Vantagens

Estou lendo um livro do Padura, emprestado por minha amiga Angélica Coutinho. Descobri (eu ignorava esse detalhe) que o Ramon Mercader era filho de uma mulher maluca e fanática. Percebi também que eu poderia ter me tornado uma fanática das boas intenções políticas se não fosse meu Anjo da Guarda que me socorreu tantas vezes impedindo que meus desejos fossem realizados.

E se não fosse minha impertinência que me leva a questionar os motivos mais comezinhos das pessoas a minha volta. “Por que o estrogonofe precisa vir acompanhado de batata sauté e não de batata portuguesa?” é o mínimo que eu pergunto. Faço questionamentos mais implicantes e indiscretos. “Por que, de repente, você deu para ter insônia?” Ou “Por que um dia você se despede no whatsapp com beijos alegres e no outro com “abraços” formais?”

Sally Albright, Sally Albright, sua versão brasileira poderia ser Sonia Rodrigues.

No entanto, a maior das minhas vantagens é ser filha de personagens, não de papeis. A definição clássica de personagem é “faz porque pode, porque a narrativa pede e a plateia acredita”.

Papéis são fluídos. Um dia, a pessoa é vilã, noutro é mentor, noutro é aliado.
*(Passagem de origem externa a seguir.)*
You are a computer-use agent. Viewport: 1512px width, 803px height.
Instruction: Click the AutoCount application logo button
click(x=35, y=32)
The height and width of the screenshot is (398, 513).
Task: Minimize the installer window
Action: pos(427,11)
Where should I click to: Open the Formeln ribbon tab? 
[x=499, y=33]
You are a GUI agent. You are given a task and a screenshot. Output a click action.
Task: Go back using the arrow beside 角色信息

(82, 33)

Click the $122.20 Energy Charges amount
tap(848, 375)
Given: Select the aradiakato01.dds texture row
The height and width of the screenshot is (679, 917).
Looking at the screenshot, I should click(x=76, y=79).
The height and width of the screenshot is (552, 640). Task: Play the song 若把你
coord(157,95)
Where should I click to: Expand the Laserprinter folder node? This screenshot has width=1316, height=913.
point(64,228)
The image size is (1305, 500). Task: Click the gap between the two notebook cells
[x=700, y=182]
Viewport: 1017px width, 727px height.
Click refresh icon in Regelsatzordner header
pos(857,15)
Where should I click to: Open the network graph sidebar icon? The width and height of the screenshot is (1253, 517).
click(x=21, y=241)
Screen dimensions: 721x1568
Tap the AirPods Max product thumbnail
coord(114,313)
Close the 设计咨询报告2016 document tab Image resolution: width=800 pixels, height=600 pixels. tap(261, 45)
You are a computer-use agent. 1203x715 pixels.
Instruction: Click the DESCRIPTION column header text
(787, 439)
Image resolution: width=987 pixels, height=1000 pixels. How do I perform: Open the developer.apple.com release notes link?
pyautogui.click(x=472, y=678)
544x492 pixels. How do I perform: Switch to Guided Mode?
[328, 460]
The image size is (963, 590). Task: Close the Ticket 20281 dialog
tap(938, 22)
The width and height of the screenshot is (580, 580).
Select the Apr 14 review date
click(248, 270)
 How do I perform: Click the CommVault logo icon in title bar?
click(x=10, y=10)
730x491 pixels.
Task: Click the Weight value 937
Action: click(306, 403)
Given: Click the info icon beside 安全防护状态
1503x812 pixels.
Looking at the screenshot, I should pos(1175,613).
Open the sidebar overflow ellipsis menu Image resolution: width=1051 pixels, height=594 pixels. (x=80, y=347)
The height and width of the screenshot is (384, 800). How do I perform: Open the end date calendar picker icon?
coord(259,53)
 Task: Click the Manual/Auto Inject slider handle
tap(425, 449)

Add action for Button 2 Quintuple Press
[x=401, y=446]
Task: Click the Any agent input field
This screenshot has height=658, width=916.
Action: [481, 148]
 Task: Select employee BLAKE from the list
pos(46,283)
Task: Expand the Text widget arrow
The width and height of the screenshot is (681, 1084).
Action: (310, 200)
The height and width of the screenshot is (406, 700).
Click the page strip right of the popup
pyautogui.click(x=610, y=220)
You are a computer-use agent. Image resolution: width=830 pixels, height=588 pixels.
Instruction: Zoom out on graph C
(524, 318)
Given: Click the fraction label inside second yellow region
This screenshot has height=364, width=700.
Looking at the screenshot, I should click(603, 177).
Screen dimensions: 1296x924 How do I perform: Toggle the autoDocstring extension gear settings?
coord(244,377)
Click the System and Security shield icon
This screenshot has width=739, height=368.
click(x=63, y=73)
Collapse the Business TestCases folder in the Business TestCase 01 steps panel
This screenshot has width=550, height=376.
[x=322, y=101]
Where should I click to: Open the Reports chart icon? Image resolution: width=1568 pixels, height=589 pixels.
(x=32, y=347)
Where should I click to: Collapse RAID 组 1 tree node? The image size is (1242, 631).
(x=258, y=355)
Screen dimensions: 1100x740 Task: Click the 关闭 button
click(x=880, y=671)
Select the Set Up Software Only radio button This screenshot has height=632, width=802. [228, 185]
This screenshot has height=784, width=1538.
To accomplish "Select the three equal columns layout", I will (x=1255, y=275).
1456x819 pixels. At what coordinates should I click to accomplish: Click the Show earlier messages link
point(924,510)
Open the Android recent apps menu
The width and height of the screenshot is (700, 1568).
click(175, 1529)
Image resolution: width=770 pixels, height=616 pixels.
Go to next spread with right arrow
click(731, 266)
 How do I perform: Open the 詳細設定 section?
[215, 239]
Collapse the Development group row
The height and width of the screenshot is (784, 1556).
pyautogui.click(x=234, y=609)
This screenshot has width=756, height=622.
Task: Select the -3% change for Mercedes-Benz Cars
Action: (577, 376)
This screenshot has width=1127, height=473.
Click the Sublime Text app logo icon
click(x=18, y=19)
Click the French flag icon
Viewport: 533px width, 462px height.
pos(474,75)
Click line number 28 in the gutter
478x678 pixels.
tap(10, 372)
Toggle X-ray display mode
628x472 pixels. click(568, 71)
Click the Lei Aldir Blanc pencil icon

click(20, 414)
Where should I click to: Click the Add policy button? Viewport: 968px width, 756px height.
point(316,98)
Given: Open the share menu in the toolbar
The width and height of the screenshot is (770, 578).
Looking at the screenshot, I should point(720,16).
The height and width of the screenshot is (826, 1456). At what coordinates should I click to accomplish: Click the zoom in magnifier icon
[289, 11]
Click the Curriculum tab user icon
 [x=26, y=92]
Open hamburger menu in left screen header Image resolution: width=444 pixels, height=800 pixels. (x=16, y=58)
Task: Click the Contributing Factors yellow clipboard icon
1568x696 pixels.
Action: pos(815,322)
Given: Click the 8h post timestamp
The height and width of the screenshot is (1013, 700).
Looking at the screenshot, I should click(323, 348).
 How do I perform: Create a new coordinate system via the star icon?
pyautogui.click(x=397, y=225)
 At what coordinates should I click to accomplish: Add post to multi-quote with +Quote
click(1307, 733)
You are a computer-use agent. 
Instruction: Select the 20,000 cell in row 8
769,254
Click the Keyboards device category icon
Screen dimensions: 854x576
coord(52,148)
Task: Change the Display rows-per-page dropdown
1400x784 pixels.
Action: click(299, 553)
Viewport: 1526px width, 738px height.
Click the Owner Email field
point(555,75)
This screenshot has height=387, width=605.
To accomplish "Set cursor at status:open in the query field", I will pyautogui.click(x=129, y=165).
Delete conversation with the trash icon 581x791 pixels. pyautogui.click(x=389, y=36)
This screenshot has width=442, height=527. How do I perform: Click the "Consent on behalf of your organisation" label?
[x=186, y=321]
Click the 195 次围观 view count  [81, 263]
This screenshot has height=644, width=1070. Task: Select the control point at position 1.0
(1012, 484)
Se ainda somos os mesmos e vivemos como nossos pais é porque acreditamos que tivemos pais. Quer dizer, eu não acredito. Mas as pessoas que eu conheço acreditam. Não ocorre a elas que a mãe tão legal e submissa podia, secretamente, ter uma amante. Ou que o pai com fama de corno manso não transava com a mulher há 15 anos porque tinha um namorado casado e com três filhos. E nos dois casos, o cônjuge aparentemente vítima ( o amado paizinho ou amada mãezinha com o qual os filhos se solidarizam) aceitar em troca de alguma coisa.

Eu podia levar o dia inteiro escrevendo sobre como somos todos plateia de personagens canastrões em seus papeis. Ou como somos canastrões em nossos papéis. Não temos consciência, mas, com frequência somos.

Prefiro, no entanto, me agarrar à frase: Temos a Arte para que a Verdade não nos destrua.